3. **Find the X-Balance Point (Moment about Y-axis):**
To find the x-coordinate of the balance point, we need to see how much each tiny piece "pulls" the balance to the right or left. This "pull" is the tiny piece's weight multiplied by its x-coordinate. We add up all these "pulls" for the whole rectangle.
* For each tiny piece, its "x-pull" is $x \times (xy^2) = x^2y^2$.
* First, we add up these "x-pulls" for narrow vertical strips. For a strip at a certain 'x' value, we add up $x^2y^2$ as 'y' goes from 0 to 2. This works out to $x^2 \times (\frac{2^3}{3}) = \frac{8x^2}{3}$.
* Then, we add up the "x-pulls" from all these strips as 'x' goes from 1 to 3. This gives us $\frac{8}{3} \times (\frac{3^3}{3} - \frac{1^3}{3}) = \frac{8}{3} \times (\frac{27}{3} - \frac{1}{3}) = \frac{8}{3} \times (\frac{26}{3}) = \frac{208}{9}$.
* To find the x-coordinate of the balance point, we divide this total "x-pull" by the total mass: $\frac{208}{9} \div \frac{32}{3} = \frac{208}{9} \times \frac{3}{32} = \frac{208}{3 \times 32} = \frac{208}{96}$.
* We can simplify $\frac{208}{96}$ by dividing both by 16: $\frac{13}{6}$. So, the x-coordinate is $\frac{13}{6}$.

4. **Find the Y-Balance Point (Moment about X-axis):**
Similarly, to find the y-coordinate of the balance point, we see how much each tiny piece "pulls" the balance up or down. This "pull" is the tiny piece's weight multiplied by its y-coordinate. We add up all these "pulls."
* For each tiny piece, its "y-pull" is $y \times (xy^2) = xy^3$.

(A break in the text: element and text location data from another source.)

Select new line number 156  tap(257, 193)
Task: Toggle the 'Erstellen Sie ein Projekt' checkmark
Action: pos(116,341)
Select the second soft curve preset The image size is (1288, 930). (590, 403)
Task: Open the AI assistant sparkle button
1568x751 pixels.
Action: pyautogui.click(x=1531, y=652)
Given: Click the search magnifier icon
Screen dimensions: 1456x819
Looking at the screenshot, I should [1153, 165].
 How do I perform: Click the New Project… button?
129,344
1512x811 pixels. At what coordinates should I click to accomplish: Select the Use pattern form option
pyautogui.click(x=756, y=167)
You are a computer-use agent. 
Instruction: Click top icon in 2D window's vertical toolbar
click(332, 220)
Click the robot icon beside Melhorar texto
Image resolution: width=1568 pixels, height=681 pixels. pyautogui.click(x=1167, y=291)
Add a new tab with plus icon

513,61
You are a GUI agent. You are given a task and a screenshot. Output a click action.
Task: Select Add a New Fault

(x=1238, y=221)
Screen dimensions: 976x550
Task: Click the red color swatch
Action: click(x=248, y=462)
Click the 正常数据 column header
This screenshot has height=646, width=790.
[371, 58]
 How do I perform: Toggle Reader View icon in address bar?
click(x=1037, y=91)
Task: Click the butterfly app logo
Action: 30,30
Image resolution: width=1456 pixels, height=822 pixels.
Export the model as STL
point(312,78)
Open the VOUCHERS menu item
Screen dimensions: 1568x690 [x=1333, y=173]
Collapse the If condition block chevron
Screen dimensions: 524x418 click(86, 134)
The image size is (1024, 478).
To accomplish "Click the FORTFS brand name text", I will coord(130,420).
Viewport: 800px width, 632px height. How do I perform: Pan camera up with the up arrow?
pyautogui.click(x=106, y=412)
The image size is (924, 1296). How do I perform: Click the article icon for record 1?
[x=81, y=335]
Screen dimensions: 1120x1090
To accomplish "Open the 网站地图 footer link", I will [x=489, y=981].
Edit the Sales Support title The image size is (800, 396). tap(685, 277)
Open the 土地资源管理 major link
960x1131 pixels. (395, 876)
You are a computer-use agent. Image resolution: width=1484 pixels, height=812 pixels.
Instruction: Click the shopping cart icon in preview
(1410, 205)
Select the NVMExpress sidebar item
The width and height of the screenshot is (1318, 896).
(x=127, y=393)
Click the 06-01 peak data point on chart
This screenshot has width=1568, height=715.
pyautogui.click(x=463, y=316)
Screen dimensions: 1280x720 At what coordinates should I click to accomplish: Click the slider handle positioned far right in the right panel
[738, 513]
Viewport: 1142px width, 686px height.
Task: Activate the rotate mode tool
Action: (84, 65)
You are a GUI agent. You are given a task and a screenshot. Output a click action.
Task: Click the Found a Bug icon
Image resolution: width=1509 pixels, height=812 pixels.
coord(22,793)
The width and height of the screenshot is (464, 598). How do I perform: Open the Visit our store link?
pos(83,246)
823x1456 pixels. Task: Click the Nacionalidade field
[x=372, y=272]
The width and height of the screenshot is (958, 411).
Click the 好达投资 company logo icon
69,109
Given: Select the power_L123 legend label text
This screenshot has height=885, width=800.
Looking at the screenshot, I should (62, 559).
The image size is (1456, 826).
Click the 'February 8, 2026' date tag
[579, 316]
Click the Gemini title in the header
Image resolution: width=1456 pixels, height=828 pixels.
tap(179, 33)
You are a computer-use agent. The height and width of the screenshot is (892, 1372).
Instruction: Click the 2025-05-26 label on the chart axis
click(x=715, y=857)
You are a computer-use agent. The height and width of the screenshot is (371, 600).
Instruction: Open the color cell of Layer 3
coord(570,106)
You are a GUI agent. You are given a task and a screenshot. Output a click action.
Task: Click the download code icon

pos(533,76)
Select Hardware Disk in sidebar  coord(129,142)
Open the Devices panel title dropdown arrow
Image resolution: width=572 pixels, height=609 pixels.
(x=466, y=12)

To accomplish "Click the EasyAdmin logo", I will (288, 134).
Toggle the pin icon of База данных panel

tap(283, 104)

* First, we add up these "y-pulls" for narrow vertical strips. For a strip at a certain 'x' value, we add up $xy^3$ as 'y' goes from 0 to 2. This works out to $x \times (\frac{2^4}{4}) = x \times (\frac{16}{4}) = 4x$.
* Then, we add up the "y-pulls" from all these strips as 'x' goes from 1 to 3. This gives us $4 \times (\frac{3^2}{2} - \frac{1^2}{2}) = 4 \times (\frac{9}{2} - \frac{1}{2}) = 4 \times (\frac{8}{2}) = 4 \times 4 = 16$.
* To find the y-coordinate of the balance point, we divide this total "y-pull" by the total mass: $16 \div \frac{32}{3} = 16 \times \frac{3}{32} = \frac{48}{32} = \frac{3}{2}$.

5. **Final Balance Point:**
Putting it all together, the balance point (center of mass) of the lamina is at $(\frac{13}{6}, \frac{3}{2})$. This makes sense because both values are a bit larger than the geometric center of the rectangle (which is at x=2, y=1), showing the balance point is shifted towards the heavier part of the material.